Seul un discours cohérent, rappelant les obligations légales (travailleurs handicapés, Document Unique, RSE, accessibilité, etc.) peut-être audible auprès des entreprises. Encore plus en période de crise.

Et après ?

Une fois visitée, l’autocollant Jaccede.com fièrement affiché sur la vitrine, que fait l’entreprise ?

Réponse : rien !

Qu’est-ce qui fait la crédibilité d’un expert ? Non pas sa connaissance d’un sujet mais pas moins la confiance qu’il inspire.

Un groupe de trois personnes, dont une en fauteuil, sera tout aussi crédible qu’une personne mandatée par un quelconque bureau d’étude. Les jaccédeurs vous ont dit que vous êtes accessible, donc vous l’êtes. Et tant pis pour la loi.

L’écrasante majorité des commerces sont des ERP de catégorie 5, et pas qu’à Perpignan, c’est à dire qu’il ne seront jamais contrôlés.

Pour l’instant l’AFM66 et l’APF66 n’ont pas parlé d’un projet de contrôle massif. Mais j’admets ne pas être au courant de tout.

Conclusion

Je sais que je suis facilement vindicatif voire insultant. Sauf que de temps en temps ça en vaut la peine. Parait-il, il faut 50 ans pour renouveler le tissu urbain. C’est à dire que si l’échéancier de 2015 est maintenu la France sera accessible en 2065.

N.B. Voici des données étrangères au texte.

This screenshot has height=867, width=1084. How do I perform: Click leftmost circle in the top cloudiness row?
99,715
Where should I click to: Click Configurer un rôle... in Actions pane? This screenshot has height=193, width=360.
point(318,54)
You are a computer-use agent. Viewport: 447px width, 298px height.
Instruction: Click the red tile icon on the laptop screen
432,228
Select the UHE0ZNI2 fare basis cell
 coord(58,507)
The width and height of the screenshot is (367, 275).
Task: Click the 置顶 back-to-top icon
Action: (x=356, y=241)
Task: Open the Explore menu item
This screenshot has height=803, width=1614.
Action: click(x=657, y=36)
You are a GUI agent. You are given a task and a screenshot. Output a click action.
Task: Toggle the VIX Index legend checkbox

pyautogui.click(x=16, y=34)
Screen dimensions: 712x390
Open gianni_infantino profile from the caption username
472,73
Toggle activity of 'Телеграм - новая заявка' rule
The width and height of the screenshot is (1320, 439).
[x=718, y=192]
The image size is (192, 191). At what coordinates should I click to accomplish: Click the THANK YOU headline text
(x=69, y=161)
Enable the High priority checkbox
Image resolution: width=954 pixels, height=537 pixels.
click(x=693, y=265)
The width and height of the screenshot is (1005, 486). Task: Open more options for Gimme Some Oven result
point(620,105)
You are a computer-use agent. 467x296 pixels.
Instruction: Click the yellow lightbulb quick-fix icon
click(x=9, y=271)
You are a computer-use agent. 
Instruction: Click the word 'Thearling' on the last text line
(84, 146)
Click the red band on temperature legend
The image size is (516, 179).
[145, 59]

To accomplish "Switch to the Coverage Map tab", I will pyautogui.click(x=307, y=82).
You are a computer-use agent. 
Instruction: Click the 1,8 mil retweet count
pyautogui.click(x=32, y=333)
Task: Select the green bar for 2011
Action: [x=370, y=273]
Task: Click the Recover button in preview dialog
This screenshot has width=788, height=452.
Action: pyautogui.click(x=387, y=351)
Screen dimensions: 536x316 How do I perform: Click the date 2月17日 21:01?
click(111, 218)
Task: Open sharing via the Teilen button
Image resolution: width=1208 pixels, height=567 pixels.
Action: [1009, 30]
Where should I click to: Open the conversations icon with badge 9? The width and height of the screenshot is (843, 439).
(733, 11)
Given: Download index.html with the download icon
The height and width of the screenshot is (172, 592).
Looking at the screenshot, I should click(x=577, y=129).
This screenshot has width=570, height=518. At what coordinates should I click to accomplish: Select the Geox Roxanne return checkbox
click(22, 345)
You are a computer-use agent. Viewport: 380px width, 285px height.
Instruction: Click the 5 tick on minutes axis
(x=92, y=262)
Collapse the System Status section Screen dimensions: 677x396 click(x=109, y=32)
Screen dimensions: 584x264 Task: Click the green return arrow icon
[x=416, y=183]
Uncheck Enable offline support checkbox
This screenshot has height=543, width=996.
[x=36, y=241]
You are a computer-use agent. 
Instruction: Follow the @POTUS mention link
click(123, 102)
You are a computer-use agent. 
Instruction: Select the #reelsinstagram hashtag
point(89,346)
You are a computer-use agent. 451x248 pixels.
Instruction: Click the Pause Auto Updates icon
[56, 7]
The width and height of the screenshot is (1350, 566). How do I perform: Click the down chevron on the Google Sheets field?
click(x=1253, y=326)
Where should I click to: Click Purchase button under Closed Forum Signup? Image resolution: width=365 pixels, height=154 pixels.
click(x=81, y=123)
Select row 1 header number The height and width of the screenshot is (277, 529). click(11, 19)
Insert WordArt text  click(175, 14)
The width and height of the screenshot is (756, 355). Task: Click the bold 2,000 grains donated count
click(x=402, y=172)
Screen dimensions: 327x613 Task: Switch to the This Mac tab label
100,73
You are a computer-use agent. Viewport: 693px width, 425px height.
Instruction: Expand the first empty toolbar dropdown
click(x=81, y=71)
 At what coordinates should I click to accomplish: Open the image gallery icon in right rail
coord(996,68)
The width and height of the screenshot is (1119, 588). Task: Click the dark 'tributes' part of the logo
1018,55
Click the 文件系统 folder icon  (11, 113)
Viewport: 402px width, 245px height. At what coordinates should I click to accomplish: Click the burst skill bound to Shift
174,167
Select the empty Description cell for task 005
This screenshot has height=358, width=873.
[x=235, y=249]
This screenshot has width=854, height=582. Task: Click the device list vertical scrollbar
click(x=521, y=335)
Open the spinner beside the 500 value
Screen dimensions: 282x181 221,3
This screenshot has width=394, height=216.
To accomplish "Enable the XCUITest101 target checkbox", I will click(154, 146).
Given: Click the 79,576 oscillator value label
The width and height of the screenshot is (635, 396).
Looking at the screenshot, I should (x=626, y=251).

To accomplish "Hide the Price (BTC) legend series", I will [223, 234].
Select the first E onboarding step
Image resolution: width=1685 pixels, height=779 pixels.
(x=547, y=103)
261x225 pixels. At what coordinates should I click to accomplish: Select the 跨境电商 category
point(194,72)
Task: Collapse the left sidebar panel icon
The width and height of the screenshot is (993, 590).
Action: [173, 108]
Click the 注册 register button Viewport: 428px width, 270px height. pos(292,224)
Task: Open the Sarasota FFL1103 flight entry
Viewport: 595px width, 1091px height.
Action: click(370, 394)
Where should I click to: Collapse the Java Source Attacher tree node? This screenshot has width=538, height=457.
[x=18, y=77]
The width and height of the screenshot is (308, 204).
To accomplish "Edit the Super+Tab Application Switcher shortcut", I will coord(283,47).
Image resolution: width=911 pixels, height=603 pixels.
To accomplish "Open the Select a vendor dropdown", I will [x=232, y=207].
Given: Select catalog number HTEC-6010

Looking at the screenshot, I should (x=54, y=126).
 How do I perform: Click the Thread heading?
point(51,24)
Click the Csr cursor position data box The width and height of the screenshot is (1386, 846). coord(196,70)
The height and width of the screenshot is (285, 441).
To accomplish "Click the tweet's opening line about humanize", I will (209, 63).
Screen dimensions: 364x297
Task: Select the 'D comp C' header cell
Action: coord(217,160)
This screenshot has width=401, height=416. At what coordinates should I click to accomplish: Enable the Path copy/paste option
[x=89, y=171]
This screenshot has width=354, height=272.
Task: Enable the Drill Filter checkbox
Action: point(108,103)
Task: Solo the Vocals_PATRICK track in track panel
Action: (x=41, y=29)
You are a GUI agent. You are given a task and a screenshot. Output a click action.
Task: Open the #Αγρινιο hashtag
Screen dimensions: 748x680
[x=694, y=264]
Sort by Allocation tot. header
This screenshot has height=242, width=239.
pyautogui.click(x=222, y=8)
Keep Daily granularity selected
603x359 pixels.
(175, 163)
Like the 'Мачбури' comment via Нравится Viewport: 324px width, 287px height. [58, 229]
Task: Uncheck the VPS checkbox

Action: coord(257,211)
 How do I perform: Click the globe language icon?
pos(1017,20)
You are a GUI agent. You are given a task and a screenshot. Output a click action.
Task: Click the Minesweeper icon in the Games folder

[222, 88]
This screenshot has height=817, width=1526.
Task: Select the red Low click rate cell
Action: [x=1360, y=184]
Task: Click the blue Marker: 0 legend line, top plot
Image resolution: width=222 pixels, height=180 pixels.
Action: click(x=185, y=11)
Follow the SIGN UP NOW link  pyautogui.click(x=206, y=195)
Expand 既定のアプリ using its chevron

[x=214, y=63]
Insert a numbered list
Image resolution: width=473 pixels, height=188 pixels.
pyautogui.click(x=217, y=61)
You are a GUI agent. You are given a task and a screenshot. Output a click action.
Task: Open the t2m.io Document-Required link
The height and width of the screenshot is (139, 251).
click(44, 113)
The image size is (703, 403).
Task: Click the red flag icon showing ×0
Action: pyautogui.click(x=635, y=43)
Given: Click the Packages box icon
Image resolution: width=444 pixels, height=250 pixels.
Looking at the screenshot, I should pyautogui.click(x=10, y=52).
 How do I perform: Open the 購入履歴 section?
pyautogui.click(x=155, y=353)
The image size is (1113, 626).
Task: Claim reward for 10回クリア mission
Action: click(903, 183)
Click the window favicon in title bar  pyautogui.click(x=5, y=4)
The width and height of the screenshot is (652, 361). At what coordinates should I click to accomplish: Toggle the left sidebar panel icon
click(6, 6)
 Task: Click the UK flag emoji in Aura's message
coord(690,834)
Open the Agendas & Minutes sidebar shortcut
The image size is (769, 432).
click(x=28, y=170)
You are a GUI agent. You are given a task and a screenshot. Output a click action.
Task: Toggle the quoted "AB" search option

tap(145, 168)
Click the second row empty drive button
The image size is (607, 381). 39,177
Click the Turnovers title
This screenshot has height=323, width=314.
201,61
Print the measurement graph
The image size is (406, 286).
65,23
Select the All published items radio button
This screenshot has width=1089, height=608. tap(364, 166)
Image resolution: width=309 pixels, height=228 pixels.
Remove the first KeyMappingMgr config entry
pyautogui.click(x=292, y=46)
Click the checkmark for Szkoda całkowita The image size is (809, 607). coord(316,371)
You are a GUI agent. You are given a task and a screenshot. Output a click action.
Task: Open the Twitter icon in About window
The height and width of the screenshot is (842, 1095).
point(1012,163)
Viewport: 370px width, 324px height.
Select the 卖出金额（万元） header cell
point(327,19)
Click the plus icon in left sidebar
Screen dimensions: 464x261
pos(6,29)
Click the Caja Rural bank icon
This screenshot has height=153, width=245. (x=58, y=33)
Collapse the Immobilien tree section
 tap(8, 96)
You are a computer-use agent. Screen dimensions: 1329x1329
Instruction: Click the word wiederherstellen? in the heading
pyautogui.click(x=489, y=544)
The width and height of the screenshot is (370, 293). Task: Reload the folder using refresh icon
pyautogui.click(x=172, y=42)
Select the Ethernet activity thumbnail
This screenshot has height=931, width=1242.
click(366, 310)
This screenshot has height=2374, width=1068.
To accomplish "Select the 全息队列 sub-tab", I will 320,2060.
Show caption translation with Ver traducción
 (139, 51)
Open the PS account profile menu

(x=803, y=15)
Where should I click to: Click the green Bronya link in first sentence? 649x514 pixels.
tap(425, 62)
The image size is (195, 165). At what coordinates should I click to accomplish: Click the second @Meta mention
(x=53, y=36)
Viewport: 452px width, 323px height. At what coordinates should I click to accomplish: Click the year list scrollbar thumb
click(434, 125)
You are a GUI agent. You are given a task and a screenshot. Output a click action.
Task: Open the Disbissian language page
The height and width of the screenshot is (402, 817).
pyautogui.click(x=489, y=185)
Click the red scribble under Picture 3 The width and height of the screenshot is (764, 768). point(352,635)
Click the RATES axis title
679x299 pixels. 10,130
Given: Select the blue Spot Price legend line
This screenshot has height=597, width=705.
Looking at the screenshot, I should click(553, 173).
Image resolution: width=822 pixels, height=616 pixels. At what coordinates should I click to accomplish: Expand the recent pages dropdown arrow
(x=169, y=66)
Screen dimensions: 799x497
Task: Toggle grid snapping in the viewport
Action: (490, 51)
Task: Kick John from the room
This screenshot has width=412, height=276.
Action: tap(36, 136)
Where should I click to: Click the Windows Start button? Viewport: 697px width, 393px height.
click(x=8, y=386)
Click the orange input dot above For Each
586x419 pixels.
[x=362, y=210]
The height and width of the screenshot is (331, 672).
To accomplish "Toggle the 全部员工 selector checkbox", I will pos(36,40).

À vue de nez, la majorité des jaccédeurs du 20 octobre seront mort ou pas bien loin de l’être à ce moment là. On peut être patient, on peut ne pas être patient.

Personnellement je ne suis pas patient, par contre je sais qu’on peut fournir une grosse quantité de travail et échouer. C’est surtout la qualité qui prévaut, et qui est seule garantie du succès.